Alles Easy – Patchwork für Anfänger, Anja Fröhlich, Ars Edition
Die zwölfjährige Isabell wird von allen nur Easy genannt. Als ihre Mutter
sich von ihrem Vater getrennt hat, ist sie mit ihr von Köln nach Berlin
gezogen, um neu anzufangen. Daher sieht Easy ihren Vater immer nur in den 6
Wochen Sommerferien. Diese Zeit mit ihm alleine genießt sie ganz bewußt, sie
holen zusammen alles nach, was sie in einem Jahr verpasst haben. Dieses Jahr
fliegt ihre Mutter mit ihrem neuen in die Karibik und hätte sie sogar
mitgenommen, doch Easy würde für nichts auf der Welt auf ihre Easy-Papa-Zeit
verzichten. Erstmals muss sie alleine mit dem Zug nach Köln fahren und ihre
Mutter sucht ihr noch auf dem Bahnsteig eine merkwürdige alte Frau als
Reisebegleitung aus. Zum Glück schläft die Matrone fast die ganze Fahrt über
und Easy kann sich mit Jamie, einem Gleichaltrigen auf dem Weg zu seiner Mutter
und deren Neuem, unterhalten. Jamie hat keinen Bock auf „eine neue Familie“ er
will seine alte wieder. Easy ist froh, daß ihr so etwas nicht blüht, bis sie
ihren Vater mit Jamies Mutter und dessen kleinen Bruder auf dem Bahnsteig
sieht. Spontan verschwören sich die zwei Bahnreisenden, mit ungeahnten Folgen!

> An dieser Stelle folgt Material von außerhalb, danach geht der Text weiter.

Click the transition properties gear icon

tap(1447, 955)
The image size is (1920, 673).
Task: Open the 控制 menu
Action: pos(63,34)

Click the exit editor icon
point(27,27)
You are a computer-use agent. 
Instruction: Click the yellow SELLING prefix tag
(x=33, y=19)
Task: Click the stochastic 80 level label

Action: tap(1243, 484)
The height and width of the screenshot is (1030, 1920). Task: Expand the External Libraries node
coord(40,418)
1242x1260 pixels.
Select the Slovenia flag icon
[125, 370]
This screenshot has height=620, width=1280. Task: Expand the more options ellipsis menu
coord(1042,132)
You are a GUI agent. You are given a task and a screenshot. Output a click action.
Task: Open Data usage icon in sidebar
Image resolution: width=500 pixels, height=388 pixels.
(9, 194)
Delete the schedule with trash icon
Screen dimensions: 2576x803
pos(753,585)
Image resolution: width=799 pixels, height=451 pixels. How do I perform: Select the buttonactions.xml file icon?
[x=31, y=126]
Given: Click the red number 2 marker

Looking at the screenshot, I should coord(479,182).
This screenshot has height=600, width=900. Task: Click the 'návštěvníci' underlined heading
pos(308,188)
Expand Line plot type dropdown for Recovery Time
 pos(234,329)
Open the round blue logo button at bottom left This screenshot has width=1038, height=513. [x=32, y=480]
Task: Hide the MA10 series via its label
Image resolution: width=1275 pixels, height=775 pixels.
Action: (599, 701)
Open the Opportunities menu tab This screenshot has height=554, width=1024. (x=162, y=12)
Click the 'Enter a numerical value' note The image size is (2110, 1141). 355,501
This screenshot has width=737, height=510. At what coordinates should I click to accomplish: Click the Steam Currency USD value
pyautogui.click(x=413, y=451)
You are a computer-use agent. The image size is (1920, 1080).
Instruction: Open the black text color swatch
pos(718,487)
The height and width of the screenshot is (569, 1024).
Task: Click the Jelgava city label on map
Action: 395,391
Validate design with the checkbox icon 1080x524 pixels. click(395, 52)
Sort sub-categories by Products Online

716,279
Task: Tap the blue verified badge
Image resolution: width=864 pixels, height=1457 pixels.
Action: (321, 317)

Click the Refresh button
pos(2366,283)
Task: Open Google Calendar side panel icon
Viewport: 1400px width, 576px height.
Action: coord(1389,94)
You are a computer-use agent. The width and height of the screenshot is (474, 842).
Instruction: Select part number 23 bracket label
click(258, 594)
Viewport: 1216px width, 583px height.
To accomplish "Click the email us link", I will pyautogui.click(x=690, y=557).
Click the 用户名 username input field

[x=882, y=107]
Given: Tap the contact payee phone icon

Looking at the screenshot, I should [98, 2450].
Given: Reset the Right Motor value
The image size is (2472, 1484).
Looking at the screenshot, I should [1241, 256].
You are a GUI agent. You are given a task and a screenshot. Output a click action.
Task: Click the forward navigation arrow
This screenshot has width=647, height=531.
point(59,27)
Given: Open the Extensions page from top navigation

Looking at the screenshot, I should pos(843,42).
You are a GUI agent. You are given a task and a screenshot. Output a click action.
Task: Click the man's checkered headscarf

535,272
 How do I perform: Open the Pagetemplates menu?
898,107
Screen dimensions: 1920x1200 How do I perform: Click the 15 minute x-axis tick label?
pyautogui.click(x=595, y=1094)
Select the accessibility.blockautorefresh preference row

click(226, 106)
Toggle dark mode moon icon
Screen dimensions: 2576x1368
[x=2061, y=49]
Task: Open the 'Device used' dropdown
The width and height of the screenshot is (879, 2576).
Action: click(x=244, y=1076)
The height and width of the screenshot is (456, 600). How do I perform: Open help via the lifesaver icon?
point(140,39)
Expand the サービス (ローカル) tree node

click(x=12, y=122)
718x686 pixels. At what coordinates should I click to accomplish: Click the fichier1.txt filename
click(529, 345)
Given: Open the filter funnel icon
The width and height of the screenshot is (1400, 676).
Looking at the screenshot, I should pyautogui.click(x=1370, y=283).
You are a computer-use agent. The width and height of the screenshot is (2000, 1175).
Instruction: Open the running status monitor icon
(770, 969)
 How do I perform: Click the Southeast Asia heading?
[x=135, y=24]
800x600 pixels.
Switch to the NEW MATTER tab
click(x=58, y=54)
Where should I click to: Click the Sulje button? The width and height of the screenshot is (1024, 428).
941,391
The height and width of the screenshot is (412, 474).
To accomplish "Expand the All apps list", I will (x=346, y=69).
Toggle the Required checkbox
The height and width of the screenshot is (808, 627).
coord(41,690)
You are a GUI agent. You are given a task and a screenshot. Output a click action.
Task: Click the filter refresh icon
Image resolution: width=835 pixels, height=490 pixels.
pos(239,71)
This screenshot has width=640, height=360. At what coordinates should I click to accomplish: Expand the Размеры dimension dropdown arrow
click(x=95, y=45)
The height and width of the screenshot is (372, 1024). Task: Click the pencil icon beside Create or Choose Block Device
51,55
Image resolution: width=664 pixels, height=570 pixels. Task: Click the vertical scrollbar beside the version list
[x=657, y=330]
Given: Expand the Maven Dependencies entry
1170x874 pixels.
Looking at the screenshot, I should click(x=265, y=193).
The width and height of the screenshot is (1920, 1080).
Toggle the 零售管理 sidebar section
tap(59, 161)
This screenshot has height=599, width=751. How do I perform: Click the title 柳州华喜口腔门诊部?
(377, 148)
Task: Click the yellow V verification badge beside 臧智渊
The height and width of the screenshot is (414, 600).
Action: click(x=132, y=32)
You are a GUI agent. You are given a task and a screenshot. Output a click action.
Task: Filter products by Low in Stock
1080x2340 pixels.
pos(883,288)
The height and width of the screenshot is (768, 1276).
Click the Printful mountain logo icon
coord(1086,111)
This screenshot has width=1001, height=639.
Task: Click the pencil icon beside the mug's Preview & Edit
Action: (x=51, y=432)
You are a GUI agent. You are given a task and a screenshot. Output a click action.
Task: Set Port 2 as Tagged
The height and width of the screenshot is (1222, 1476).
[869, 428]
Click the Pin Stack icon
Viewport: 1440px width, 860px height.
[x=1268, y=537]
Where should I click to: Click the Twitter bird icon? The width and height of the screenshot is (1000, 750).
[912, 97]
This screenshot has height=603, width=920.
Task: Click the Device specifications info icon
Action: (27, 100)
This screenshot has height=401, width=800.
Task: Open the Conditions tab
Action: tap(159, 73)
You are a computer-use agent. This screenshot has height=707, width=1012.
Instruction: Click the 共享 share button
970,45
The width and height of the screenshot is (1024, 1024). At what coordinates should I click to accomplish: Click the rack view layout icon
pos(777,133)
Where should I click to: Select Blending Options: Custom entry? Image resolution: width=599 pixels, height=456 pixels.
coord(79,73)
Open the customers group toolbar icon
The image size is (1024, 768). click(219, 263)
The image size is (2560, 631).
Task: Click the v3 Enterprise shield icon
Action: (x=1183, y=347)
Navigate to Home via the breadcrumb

Ich habe dieses Buch mit meiner bald elfjährigen Tochter begonnen, kurz
nachdem wir vom Berlinurlaub ins Rheinland zurückkehrten. Sie war so entsetzt
von Easys Mutter, die ihr einfach eine so schreckliche Zugbegleiterin mit so
merkwürdigen Auswahlkriterien zur Seite stellte, daß sie sofort ausstieg. Sie
hat sich anscheinend sofort mit Easy gegen alle peinlichen Mütter der Welt
verbündet. Die Zugfahrt fand ich dann noch ziemlich kurzweilig, mit den
Erzählungen von Jamie und Easy über ihre Erlebnisse als Scheidungskindern.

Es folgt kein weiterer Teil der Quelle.